Exercise directions
Arrange the stretch from the start of the records through the line containing "pyautogui.click(x=58, y=318)" as a Markdown table with the columns Row and Text, numbering each line and leaving out any blank lines.

## START Input rows

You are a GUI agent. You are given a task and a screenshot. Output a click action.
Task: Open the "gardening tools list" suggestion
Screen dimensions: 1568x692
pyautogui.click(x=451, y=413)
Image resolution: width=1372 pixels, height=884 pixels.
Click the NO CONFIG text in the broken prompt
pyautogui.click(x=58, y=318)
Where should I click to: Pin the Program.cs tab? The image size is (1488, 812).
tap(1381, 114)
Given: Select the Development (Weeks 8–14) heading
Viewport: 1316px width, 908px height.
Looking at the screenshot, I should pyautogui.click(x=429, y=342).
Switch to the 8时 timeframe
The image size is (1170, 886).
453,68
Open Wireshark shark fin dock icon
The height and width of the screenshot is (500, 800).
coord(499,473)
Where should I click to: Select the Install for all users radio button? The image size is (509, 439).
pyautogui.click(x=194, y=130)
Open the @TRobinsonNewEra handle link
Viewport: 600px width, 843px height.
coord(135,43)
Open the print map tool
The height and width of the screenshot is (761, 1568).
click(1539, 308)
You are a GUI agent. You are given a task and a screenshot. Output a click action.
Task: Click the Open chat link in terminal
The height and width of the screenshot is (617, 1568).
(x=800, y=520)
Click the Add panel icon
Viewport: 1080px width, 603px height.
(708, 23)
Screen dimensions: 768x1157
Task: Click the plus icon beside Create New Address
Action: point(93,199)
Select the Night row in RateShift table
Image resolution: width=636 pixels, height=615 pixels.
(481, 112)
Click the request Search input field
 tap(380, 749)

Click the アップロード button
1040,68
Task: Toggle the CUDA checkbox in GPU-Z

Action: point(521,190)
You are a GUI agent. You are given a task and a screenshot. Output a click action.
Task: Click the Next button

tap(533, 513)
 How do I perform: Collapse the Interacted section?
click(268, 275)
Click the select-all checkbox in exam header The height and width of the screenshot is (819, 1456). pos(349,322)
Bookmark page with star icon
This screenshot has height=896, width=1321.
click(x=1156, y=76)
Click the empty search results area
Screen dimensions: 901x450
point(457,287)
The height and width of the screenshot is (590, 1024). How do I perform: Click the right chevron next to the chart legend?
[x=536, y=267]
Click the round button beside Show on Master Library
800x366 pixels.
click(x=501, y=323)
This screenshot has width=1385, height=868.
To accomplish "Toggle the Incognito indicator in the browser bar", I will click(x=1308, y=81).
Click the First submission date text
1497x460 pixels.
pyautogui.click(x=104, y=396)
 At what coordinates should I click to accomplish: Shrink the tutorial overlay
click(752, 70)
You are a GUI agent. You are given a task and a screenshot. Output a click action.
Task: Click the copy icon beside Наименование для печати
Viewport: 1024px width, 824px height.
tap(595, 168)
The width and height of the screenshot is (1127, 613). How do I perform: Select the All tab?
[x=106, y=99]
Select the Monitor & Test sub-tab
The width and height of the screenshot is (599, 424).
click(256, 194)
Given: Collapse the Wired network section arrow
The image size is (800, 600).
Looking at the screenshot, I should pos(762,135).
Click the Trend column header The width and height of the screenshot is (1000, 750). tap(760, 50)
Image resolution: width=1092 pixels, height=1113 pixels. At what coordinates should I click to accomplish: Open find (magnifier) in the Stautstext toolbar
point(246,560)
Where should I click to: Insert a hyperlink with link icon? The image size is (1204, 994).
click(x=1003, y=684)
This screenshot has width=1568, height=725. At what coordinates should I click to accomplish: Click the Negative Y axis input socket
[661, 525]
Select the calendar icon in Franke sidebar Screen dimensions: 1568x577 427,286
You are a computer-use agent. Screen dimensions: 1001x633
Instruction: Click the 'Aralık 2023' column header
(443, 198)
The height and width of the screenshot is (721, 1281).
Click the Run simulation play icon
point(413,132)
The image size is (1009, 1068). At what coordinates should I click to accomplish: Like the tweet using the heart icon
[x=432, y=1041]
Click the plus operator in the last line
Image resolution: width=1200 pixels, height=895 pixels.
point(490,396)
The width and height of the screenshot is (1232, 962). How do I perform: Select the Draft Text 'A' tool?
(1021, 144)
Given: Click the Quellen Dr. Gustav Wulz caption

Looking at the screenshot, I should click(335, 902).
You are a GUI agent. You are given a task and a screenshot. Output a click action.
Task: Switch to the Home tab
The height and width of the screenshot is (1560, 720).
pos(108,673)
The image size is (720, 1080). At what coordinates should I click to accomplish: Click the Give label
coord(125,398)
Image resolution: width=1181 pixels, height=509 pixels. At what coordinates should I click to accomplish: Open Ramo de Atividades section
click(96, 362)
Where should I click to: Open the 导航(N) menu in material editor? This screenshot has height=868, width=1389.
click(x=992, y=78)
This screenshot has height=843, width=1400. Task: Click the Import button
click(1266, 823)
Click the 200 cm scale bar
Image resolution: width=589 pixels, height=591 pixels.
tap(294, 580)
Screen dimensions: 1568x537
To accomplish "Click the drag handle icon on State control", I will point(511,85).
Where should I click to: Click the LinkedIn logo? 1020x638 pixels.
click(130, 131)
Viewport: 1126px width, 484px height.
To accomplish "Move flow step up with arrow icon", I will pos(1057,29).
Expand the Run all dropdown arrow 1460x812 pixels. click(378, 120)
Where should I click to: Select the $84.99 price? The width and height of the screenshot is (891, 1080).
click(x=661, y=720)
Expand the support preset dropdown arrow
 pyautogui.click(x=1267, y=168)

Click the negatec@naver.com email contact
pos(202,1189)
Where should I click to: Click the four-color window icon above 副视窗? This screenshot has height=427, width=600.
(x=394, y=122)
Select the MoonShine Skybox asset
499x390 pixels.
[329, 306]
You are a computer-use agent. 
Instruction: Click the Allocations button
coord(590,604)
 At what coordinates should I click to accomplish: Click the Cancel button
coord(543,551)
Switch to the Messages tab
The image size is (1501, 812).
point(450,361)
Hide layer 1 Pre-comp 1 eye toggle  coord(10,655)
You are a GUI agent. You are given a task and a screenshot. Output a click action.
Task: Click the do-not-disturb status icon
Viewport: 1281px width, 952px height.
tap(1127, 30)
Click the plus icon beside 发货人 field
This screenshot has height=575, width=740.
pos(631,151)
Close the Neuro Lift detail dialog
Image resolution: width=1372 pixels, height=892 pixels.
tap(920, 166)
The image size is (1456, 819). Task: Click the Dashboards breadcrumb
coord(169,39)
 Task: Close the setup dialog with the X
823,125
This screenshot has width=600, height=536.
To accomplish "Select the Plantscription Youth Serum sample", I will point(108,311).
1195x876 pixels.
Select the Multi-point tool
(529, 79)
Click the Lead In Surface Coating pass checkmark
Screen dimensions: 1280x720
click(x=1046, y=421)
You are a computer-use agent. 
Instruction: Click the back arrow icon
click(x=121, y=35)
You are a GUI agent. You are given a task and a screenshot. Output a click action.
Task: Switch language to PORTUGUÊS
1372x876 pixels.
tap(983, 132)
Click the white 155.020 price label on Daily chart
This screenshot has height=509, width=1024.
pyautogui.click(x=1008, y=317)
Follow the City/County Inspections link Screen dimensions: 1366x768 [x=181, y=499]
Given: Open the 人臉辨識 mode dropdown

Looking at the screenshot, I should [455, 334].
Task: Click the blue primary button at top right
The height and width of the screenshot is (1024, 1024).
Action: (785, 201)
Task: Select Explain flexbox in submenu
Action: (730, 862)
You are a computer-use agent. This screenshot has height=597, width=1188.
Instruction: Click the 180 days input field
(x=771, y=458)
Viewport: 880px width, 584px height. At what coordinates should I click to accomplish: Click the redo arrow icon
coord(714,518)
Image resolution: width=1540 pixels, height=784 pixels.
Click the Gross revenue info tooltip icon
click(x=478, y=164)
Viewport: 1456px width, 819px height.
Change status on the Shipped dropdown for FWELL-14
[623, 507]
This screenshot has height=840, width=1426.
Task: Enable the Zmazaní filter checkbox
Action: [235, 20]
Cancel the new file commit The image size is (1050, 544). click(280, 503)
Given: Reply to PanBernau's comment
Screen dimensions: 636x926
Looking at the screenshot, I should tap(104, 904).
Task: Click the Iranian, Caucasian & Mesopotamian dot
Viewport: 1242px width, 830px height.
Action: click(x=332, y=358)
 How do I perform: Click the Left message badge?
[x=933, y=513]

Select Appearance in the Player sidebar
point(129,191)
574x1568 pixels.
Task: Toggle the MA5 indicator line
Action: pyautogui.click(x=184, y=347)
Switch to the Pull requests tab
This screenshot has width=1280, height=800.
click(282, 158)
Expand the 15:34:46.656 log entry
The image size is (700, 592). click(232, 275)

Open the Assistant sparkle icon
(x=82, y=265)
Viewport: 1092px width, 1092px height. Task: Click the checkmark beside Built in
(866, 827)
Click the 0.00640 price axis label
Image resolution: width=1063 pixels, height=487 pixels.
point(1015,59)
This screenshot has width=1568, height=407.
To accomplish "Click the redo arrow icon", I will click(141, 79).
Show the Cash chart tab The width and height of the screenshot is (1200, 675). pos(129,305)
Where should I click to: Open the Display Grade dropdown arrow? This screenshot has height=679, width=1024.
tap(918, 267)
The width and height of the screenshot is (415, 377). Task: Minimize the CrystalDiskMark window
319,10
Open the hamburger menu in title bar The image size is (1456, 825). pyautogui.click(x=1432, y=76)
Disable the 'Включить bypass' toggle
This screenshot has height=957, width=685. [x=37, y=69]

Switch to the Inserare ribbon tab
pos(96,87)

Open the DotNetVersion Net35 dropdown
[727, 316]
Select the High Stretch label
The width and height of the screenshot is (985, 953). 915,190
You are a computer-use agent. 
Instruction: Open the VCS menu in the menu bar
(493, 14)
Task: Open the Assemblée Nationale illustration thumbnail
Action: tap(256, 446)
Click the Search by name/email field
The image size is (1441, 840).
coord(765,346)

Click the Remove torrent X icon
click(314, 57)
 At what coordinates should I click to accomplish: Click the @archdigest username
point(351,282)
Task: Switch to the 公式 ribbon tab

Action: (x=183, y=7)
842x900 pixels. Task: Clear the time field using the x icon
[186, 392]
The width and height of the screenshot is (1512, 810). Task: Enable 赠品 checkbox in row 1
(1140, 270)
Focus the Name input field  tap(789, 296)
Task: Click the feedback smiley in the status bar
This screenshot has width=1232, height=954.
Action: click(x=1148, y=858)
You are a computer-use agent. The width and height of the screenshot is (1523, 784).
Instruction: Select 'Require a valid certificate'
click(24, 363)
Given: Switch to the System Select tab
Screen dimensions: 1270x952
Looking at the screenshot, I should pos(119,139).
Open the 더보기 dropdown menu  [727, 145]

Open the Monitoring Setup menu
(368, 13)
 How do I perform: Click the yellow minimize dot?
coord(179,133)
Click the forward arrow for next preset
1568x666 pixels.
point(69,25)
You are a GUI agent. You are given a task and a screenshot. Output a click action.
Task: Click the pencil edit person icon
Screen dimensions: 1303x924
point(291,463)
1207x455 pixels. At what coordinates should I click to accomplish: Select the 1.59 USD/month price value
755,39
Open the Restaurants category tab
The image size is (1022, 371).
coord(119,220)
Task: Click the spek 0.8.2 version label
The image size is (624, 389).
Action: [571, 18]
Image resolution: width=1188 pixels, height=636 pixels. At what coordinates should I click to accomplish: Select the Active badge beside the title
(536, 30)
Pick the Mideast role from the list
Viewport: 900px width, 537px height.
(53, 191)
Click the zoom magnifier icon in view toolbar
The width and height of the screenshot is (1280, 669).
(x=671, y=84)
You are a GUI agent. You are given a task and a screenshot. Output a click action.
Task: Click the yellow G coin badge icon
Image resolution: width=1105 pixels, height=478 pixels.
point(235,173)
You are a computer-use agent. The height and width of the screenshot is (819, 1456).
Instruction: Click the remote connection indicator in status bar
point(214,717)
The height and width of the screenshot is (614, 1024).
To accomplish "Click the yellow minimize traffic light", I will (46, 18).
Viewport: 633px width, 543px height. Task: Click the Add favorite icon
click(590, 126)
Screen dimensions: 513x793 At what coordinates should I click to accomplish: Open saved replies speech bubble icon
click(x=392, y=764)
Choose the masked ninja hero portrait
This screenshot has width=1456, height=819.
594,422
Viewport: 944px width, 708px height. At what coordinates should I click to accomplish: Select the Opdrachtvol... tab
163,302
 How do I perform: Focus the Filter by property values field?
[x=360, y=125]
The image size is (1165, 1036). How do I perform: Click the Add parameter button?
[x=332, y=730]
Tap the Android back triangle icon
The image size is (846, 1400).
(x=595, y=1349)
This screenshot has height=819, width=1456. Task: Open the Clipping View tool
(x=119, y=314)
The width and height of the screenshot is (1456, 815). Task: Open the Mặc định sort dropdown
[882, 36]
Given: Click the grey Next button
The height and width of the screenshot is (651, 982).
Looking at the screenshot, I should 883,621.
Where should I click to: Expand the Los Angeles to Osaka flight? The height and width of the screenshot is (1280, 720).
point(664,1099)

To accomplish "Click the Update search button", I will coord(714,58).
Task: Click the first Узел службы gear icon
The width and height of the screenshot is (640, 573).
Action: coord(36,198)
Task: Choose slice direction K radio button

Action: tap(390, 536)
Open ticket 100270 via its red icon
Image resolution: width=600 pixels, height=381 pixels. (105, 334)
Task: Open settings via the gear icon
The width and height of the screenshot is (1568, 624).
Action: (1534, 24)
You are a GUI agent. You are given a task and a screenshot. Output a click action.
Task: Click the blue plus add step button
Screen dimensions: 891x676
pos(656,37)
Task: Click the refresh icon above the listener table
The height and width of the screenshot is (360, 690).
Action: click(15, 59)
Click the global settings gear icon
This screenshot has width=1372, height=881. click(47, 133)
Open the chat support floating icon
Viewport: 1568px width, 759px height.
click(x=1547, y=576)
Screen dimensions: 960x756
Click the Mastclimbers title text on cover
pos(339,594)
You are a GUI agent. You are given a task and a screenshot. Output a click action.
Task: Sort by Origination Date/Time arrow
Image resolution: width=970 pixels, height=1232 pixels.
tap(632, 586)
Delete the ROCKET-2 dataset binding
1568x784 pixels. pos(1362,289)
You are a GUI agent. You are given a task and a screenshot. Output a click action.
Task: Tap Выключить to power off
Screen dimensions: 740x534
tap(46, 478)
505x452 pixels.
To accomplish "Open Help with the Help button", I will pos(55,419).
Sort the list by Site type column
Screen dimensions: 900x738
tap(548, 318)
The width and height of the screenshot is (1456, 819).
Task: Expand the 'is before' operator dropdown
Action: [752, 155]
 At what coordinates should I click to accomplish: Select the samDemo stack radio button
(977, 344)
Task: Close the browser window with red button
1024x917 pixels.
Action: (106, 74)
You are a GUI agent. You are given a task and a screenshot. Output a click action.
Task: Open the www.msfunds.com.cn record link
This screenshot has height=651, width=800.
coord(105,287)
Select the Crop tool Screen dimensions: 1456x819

## END Input rows

Result of this task
| Row | Text |
|---|---|
| 1 | You are a GUI agent. You are given a task and a screenshot. Output a click action. |
| 2 | Task: Open the "gardening tools list" suggestion |
| 3 | Screen dimensions: 1568x692 |
| 4 | pyautogui.click(x=451, y=413) |
| 5 | Image resolution: width=1372 pixels, height=884 pixels. |
| 6 | Click the NO CONFIG text in the broken prompt |
| 7 | pyautogui.click(x=58, y=318) |